Once you start digging around New Relic you begin to realise just how many interesting features the service has to help monitor the performance and health of your application. It was truly difficult to pick just five things to talk about, so rather than focusing on the obvious features let’s look at some of the less hyped functionality that New Relic provides and how we can use it in interesting and sometimes unorthodox ways.

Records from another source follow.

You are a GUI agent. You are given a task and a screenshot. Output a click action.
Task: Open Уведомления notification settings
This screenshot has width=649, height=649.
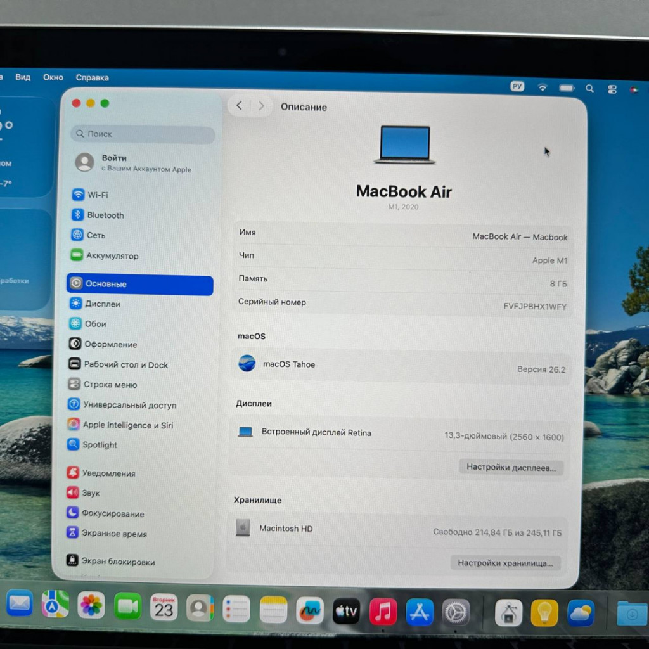tap(108, 473)

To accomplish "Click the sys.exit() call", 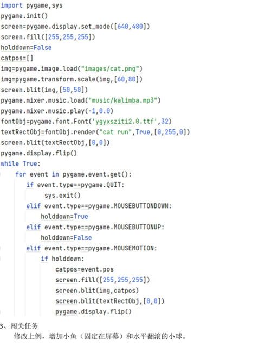I will pos(62,196).
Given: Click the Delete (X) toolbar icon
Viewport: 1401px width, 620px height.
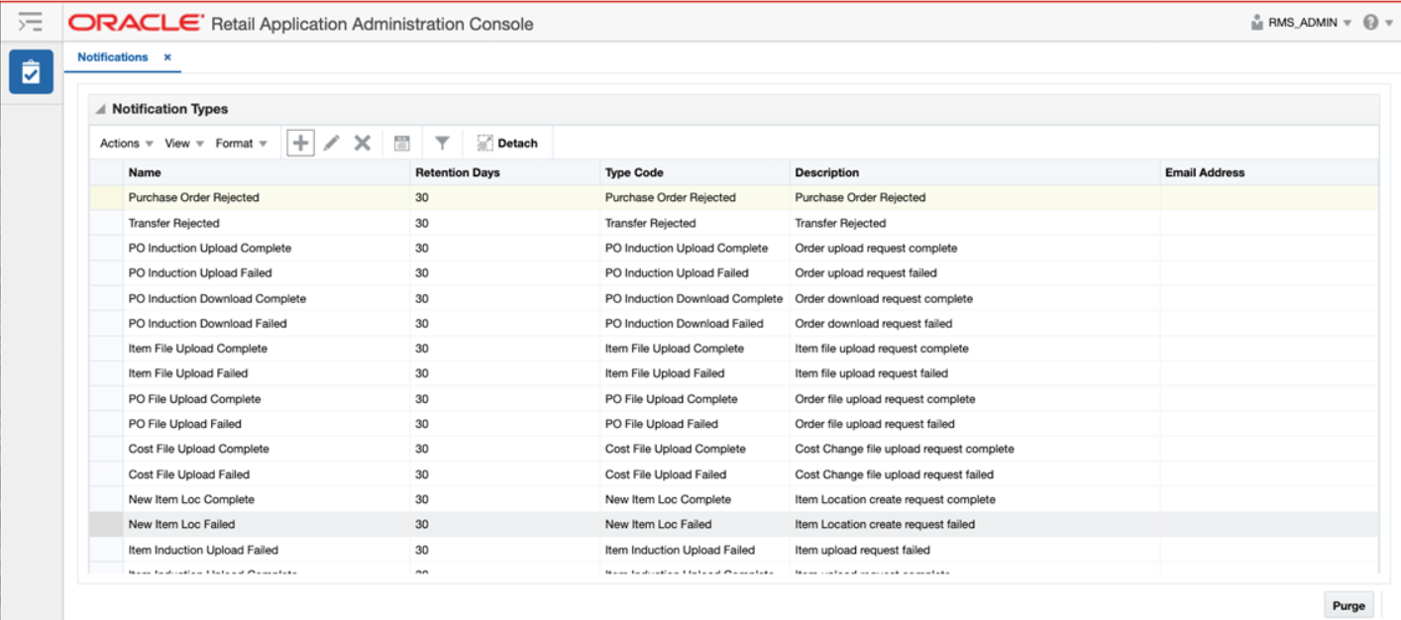Looking at the screenshot, I should coord(363,143).
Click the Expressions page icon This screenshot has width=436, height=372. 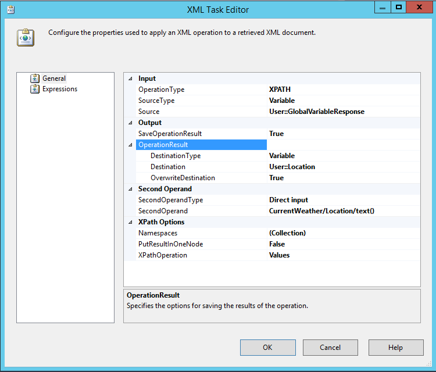35,89
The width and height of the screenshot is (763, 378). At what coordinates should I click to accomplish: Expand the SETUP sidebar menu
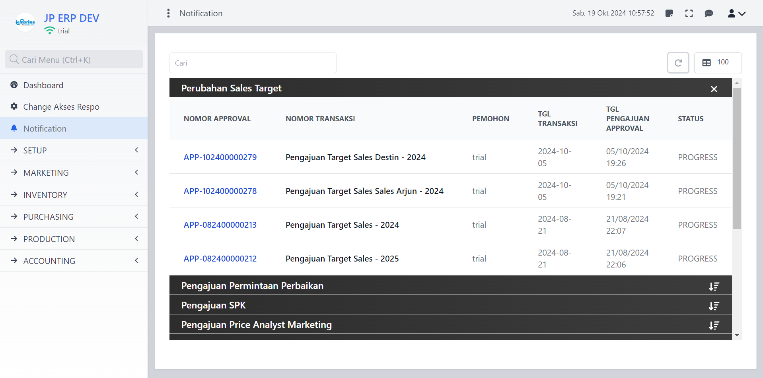point(74,150)
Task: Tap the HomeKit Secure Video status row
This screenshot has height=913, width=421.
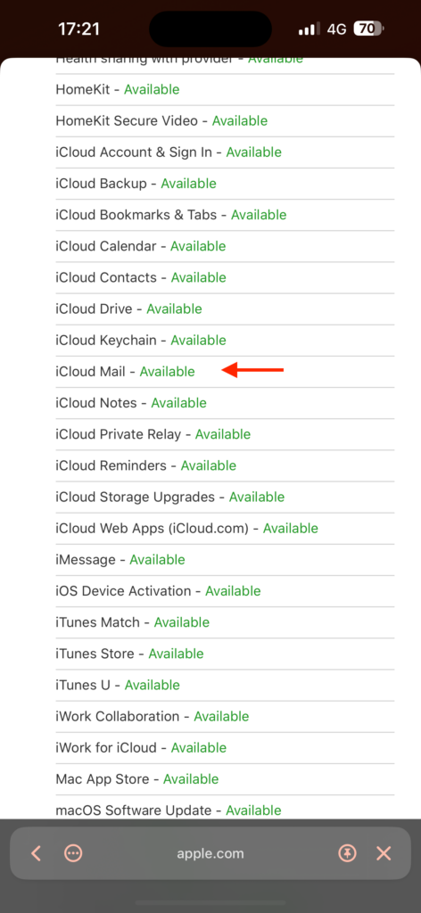Action: 225,121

When we left you last time, we had a basic ‘Hello World’ Rails application (called New Relic_rails1, living in ~/project/tmp/New Relic). We will continue using this app, extend it and see if we can use it to demonstrate the features of New Relic that we’ll be looking at.
Availability Monitoring
This is one New Relic feature that usually doesn’t make the front page of the marketing material. There is not a lot to it, but if you think about it, what’s more important that making sure your app is actually up and running and accessible by your users?
Firstly, when you set up availability monitoring, your application gets a nice asterisk on your main applications dashboard:
It’s a nice visual reminder, so you can see which apps still need availability monitoring switched on.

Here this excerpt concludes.